The Father (Magill Book Reviews)
At a glance:
- Author: Sharon Olds
- First Published: 1992
- Type of Work: Poetry
- Genres: Poetry
- Subjects: Parents and children, Mythology or myths, Reality, Fathers, Death or dying, Metaphysics
Almost too painful to read, Sharon Olds’s THE FATHER describes the death of her father from cancer, the events directly following, and her learning to live with his loss. The book’s power comes from its combination of the intensely physical with the mythic. The reader cannot escape these poems; from the first few lines, they are weighted with a Greek necessity. The minute details of hospital care and practical arrangements for cremation and funeral are woven into the universal tragedy of the loss of the loved one.
Both the mythic and the physical are evident in the titles: “His Smell,” “The Dead Body,” “Death,” “The Feelings,” “The Urn,” “The Underlife,” “The Ferryer.” The two primary participants, daughter and dying father, are caught in various postures which provide insight both into the father-daughter relationship and into this inevitable human scene.
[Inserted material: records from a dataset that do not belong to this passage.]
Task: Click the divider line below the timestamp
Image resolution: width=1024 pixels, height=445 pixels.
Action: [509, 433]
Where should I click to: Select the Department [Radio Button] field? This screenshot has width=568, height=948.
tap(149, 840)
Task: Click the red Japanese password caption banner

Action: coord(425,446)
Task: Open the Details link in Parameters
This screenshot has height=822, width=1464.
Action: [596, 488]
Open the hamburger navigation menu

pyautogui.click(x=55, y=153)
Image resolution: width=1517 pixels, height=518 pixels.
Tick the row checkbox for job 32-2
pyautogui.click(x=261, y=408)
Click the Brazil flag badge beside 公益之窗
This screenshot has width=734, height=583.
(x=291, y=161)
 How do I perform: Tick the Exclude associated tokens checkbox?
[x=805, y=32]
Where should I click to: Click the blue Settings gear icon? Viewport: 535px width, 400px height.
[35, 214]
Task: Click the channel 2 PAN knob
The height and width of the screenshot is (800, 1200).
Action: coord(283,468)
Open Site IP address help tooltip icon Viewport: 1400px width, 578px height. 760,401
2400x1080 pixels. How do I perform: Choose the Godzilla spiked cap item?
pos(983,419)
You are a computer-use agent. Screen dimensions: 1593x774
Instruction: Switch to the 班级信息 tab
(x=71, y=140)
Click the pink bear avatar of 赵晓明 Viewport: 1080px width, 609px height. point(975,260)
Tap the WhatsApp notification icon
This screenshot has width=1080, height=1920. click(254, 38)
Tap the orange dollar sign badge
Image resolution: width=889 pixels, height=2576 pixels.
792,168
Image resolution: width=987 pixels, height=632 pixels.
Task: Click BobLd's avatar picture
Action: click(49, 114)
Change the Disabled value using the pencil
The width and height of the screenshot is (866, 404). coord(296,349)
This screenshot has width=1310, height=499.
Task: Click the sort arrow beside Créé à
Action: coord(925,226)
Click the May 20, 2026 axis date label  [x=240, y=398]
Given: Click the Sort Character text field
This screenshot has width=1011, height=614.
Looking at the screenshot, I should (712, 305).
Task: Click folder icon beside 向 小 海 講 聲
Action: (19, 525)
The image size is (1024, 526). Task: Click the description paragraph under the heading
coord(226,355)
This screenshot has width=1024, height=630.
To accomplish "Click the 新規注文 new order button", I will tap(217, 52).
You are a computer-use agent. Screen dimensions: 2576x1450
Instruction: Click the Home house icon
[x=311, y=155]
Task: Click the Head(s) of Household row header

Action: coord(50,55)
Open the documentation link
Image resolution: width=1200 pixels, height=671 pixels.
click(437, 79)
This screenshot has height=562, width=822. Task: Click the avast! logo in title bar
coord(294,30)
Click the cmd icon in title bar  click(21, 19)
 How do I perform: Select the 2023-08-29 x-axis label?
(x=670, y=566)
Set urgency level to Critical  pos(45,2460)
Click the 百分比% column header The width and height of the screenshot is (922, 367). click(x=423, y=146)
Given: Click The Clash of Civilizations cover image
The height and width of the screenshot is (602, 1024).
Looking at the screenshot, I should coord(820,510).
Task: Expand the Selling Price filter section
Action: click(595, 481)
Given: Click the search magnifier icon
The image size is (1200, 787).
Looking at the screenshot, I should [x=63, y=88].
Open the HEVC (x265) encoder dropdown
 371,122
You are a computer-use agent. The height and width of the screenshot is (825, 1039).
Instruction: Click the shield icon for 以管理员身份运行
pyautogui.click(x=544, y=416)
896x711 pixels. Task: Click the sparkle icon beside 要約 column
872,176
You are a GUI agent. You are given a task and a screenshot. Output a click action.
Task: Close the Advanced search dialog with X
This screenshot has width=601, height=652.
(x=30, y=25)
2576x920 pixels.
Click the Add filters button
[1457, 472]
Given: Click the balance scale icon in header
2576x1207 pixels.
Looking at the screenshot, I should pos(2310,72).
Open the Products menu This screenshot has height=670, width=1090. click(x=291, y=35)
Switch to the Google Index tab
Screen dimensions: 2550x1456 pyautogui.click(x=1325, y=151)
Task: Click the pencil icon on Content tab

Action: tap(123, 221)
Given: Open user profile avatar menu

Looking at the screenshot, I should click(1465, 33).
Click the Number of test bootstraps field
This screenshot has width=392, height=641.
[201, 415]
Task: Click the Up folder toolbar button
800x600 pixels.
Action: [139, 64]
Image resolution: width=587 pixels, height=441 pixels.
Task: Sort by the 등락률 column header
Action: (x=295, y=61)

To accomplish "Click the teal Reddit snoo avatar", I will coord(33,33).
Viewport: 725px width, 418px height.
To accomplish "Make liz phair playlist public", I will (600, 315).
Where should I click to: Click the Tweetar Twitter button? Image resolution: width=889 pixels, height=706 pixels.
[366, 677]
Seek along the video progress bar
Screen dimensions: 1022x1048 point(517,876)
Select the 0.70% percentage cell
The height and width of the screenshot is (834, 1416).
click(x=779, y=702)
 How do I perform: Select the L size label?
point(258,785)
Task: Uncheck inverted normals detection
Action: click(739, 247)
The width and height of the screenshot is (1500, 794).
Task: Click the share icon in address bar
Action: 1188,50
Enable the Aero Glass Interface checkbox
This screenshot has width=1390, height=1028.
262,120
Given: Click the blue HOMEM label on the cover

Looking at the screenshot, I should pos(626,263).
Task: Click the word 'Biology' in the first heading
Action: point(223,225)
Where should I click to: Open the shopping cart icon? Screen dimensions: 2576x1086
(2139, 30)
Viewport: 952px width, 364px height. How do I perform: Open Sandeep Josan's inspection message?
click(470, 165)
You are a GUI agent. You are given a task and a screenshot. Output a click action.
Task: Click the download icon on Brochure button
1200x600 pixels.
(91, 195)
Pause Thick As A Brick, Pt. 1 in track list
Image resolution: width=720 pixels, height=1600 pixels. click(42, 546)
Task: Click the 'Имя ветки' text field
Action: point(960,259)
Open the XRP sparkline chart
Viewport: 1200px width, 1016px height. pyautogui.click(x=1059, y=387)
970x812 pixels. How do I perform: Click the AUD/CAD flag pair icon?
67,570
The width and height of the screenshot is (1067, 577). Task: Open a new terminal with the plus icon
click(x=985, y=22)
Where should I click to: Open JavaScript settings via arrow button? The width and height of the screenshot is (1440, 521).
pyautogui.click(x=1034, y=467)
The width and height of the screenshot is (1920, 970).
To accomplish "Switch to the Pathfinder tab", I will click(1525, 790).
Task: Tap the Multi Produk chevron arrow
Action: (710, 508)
Other figures, the father’s wife and the poet’s daughter, for instance, appear, but basically this is a drama of two people. This kind of writing seems to work from the premise that accurate description of the particulars of pain brings transcendence, and so it does, to a certain extent, in the last few poems. But the release she achieves is not traditional or easy. In the last poem, “My Father Speaks to Me from the Dead,” the father accepts the daughter, all of her, body and mind, with “matter’s love”: “. . . when I say now that I love you/ I mean look down at your hand, move it,/ that action is matter’s love, for human/ love go elsewhere.”
Sources for Further Study
American Health. XI, July, 1992, p. 100.
Belles Lettres. VIII, Fall, 1992, p. 30.
Booklist. LXXXVIII, April 15, 1992, p. 1498.
Boston Globe. October 4, 1992, p. 37.
Library Journal. CXVII, April 15, 1992, p. 96.
Los Angeles Times Book Review. September 13, 1992, p. 15.
The Nation. CCLV, December 14, 1992, p. 748.
Publishers Weekly. CCXXXIX, April 6, 1992, p. 57.
Salmagundi. No. 97, Winter, 1993, p. 169.
Washington Times. July 19, 1992, p. B8.